Activity
Everything from the first line below through the line with "Task: Bookmark this page with the star icon" is to be transcribed exactly, and nothing past it.

Given information
═══

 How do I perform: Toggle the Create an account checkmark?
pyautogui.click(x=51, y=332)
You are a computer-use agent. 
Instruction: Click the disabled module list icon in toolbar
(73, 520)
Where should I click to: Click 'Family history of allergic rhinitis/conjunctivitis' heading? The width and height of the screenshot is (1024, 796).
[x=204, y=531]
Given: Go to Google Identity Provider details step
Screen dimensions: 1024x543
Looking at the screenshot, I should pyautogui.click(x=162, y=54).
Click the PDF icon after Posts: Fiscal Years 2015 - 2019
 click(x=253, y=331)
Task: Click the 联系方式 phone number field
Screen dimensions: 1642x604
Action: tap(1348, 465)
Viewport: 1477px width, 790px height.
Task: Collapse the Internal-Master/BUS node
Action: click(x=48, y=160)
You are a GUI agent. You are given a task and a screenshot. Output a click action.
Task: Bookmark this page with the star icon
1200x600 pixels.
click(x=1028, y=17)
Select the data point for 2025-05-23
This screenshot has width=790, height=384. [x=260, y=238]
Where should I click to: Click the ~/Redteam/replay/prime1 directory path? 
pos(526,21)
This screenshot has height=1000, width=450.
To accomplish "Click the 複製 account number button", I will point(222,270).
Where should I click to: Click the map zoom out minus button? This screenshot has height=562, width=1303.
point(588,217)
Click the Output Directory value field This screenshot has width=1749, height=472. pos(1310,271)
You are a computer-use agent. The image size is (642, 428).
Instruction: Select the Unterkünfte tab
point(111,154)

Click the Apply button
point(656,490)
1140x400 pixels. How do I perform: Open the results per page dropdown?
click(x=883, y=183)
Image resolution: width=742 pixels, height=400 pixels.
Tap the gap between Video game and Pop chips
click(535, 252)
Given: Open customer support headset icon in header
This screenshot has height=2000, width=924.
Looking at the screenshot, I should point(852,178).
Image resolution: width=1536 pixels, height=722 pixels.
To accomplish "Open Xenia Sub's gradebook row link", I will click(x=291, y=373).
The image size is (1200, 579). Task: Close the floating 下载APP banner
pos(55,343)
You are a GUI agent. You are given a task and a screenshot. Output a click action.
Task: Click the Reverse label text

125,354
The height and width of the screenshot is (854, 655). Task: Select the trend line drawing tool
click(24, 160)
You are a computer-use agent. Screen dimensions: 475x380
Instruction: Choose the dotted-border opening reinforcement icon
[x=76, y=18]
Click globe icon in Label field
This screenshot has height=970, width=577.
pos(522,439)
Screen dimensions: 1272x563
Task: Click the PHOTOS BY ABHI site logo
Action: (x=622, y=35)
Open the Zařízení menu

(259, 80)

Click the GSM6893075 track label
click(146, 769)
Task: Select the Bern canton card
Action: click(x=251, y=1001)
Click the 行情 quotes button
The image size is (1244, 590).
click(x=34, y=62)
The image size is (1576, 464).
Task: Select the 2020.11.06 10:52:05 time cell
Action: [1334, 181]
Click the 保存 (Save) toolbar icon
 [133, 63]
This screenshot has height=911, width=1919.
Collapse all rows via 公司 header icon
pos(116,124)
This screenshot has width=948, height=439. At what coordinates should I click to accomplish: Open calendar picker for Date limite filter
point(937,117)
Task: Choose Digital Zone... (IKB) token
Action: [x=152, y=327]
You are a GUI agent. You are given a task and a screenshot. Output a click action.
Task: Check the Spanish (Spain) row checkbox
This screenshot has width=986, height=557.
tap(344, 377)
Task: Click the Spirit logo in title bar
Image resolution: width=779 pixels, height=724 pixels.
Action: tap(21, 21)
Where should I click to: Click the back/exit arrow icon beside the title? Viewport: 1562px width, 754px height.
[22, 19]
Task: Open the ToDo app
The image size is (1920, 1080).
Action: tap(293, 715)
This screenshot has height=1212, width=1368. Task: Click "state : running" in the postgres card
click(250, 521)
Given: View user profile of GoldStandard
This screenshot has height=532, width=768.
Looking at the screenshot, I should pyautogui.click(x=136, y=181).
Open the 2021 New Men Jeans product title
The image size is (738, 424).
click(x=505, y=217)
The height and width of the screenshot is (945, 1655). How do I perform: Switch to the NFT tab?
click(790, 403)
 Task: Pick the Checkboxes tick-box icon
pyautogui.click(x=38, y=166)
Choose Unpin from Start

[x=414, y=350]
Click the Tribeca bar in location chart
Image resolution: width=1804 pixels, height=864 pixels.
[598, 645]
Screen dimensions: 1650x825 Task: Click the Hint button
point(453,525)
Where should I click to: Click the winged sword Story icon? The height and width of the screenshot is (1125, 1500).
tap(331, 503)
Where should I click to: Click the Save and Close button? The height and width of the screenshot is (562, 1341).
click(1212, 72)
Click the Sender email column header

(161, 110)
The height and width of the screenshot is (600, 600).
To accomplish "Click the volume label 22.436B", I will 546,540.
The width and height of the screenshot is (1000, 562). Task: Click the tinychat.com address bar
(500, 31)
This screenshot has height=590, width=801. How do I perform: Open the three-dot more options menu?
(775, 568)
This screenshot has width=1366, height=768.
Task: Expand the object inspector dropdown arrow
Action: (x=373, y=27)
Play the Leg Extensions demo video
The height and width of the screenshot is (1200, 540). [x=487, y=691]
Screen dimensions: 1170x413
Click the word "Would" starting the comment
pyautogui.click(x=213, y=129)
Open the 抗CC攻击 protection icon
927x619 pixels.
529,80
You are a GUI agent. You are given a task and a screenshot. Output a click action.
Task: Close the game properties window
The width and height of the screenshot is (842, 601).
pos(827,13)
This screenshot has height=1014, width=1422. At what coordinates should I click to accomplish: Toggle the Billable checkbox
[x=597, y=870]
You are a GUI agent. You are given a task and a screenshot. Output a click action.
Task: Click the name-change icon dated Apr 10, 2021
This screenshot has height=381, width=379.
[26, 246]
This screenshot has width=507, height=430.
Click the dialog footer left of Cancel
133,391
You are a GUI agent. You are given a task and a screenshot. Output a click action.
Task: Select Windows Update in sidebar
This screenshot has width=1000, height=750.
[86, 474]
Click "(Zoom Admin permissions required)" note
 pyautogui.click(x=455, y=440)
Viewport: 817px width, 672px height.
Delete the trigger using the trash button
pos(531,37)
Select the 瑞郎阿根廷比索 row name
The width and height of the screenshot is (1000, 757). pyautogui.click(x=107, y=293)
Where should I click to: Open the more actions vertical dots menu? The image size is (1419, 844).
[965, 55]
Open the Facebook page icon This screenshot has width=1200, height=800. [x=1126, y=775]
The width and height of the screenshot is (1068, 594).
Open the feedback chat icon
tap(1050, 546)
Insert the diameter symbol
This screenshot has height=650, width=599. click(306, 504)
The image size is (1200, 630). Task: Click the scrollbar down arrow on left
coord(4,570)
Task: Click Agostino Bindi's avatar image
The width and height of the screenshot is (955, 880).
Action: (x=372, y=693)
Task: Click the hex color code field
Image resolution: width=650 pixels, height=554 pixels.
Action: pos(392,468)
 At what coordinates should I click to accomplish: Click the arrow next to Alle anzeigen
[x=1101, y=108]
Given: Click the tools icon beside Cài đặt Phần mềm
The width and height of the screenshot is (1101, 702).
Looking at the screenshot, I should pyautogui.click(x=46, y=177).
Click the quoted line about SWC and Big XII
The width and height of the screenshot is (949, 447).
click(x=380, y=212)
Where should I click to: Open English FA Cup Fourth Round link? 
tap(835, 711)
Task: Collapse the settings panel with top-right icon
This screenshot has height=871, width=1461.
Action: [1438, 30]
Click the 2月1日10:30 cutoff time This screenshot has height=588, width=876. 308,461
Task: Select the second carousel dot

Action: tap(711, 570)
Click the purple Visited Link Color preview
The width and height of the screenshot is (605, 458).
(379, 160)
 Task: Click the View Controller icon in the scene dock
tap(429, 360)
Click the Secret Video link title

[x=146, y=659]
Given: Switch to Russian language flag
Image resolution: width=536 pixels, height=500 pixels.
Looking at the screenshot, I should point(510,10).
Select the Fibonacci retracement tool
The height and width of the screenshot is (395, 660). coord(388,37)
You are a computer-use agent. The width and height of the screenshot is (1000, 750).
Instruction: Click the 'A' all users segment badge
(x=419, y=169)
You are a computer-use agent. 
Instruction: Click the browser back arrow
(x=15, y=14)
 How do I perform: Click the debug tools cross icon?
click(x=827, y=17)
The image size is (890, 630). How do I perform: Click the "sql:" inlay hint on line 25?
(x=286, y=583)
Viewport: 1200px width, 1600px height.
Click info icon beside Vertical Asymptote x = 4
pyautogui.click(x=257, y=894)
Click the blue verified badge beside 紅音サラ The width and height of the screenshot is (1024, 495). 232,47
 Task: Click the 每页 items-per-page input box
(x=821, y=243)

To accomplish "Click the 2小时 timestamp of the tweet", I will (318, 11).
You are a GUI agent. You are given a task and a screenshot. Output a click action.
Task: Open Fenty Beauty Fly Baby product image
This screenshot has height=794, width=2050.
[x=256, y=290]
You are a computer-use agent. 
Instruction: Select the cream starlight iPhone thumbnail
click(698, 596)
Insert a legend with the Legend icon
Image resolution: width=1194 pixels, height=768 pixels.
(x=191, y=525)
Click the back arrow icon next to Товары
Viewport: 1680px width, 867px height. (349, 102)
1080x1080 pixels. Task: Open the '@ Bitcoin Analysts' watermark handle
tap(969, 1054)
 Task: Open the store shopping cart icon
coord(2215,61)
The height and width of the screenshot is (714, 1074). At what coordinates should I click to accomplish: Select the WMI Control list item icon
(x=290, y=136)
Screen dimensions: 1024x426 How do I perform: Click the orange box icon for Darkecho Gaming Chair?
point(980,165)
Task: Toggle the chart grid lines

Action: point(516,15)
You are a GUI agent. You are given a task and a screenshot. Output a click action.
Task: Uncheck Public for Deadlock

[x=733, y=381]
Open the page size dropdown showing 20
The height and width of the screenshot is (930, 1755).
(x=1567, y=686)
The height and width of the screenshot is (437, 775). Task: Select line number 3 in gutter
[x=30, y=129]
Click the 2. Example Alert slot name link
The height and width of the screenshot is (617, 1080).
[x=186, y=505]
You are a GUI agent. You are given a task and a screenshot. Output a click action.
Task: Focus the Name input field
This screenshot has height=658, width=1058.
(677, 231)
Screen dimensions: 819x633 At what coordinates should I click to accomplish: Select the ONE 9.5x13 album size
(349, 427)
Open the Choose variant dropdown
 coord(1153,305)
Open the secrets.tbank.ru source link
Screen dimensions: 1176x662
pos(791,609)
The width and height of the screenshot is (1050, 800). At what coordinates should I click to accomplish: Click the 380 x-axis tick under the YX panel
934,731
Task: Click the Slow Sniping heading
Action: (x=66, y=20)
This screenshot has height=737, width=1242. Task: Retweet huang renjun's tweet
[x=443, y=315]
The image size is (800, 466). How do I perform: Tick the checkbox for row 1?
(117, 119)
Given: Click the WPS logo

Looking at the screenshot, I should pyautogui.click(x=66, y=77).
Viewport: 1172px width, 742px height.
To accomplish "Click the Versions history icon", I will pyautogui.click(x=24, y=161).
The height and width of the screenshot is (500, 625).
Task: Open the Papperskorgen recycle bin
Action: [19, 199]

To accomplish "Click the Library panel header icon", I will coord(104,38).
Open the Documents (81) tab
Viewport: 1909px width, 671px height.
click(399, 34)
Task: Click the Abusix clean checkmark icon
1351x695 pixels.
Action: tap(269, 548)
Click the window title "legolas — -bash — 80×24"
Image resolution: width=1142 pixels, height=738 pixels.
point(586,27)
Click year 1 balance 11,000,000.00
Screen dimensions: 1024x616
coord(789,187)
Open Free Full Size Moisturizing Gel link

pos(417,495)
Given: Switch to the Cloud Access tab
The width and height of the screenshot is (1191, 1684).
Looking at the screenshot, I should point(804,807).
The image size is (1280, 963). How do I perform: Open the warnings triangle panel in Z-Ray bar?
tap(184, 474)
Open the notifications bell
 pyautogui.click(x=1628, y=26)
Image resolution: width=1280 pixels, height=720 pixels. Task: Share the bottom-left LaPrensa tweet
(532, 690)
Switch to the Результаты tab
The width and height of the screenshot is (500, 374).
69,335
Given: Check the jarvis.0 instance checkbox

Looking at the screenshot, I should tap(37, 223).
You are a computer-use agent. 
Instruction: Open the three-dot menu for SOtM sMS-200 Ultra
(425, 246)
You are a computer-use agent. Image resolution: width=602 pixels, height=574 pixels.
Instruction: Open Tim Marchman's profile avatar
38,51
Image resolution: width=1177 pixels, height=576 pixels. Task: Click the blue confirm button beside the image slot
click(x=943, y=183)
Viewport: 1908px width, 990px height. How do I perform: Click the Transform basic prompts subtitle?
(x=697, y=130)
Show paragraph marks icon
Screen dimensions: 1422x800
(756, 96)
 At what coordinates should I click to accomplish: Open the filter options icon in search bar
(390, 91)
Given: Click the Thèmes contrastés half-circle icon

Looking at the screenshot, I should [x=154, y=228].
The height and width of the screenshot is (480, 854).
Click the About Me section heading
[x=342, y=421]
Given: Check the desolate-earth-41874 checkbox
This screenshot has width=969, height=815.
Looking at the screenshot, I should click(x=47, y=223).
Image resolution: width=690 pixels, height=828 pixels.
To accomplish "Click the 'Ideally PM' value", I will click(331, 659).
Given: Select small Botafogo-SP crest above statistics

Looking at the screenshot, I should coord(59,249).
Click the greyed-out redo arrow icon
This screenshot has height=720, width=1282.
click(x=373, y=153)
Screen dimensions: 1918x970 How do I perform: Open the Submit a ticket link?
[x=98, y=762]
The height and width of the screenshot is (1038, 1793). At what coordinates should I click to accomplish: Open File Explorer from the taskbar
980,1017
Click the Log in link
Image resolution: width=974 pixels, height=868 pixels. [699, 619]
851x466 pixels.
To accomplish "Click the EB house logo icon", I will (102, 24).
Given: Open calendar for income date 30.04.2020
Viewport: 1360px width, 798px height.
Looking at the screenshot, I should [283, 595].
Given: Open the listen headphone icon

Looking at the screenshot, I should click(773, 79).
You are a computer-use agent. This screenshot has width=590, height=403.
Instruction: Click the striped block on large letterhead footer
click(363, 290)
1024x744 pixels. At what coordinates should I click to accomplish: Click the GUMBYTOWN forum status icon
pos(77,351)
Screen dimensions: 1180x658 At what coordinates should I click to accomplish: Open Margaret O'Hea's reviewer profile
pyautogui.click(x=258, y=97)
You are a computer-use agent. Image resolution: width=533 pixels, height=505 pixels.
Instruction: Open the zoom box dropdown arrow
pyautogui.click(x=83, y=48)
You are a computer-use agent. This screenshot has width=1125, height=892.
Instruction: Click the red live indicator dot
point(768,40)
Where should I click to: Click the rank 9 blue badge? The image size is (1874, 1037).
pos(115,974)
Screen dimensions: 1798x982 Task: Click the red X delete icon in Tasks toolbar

═══

Solution for this task
 How do I perform: Toggle the Create an account checkmark?
pyautogui.click(x=51, y=332)
You are a computer-use agent. 
Instruction: Click the disabled module list icon in toolbar
(73, 520)
Where should I click to: Click 'Family history of allergic rhinitis/conjunctivitis' heading? The width and height of the screenshot is (1024, 796).
[x=204, y=531]
Given: Go to Google Identity Provider details step
Screen dimensions: 1024x543
Looking at the screenshot, I should pyautogui.click(x=162, y=54).
Click the PDF icon after Posts: Fiscal Years 2015 - 2019
 click(x=253, y=331)
Task: Click the 联系方式 phone number field
Screen dimensions: 1642x604
Action: tap(1348, 465)
Viewport: 1477px width, 790px height.
Task: Collapse the Internal-Master/BUS node
Action: click(x=48, y=160)
You are a GUI agent. You are given a task and a screenshot. Output a click action.
Task: Bookmark this page with the star icon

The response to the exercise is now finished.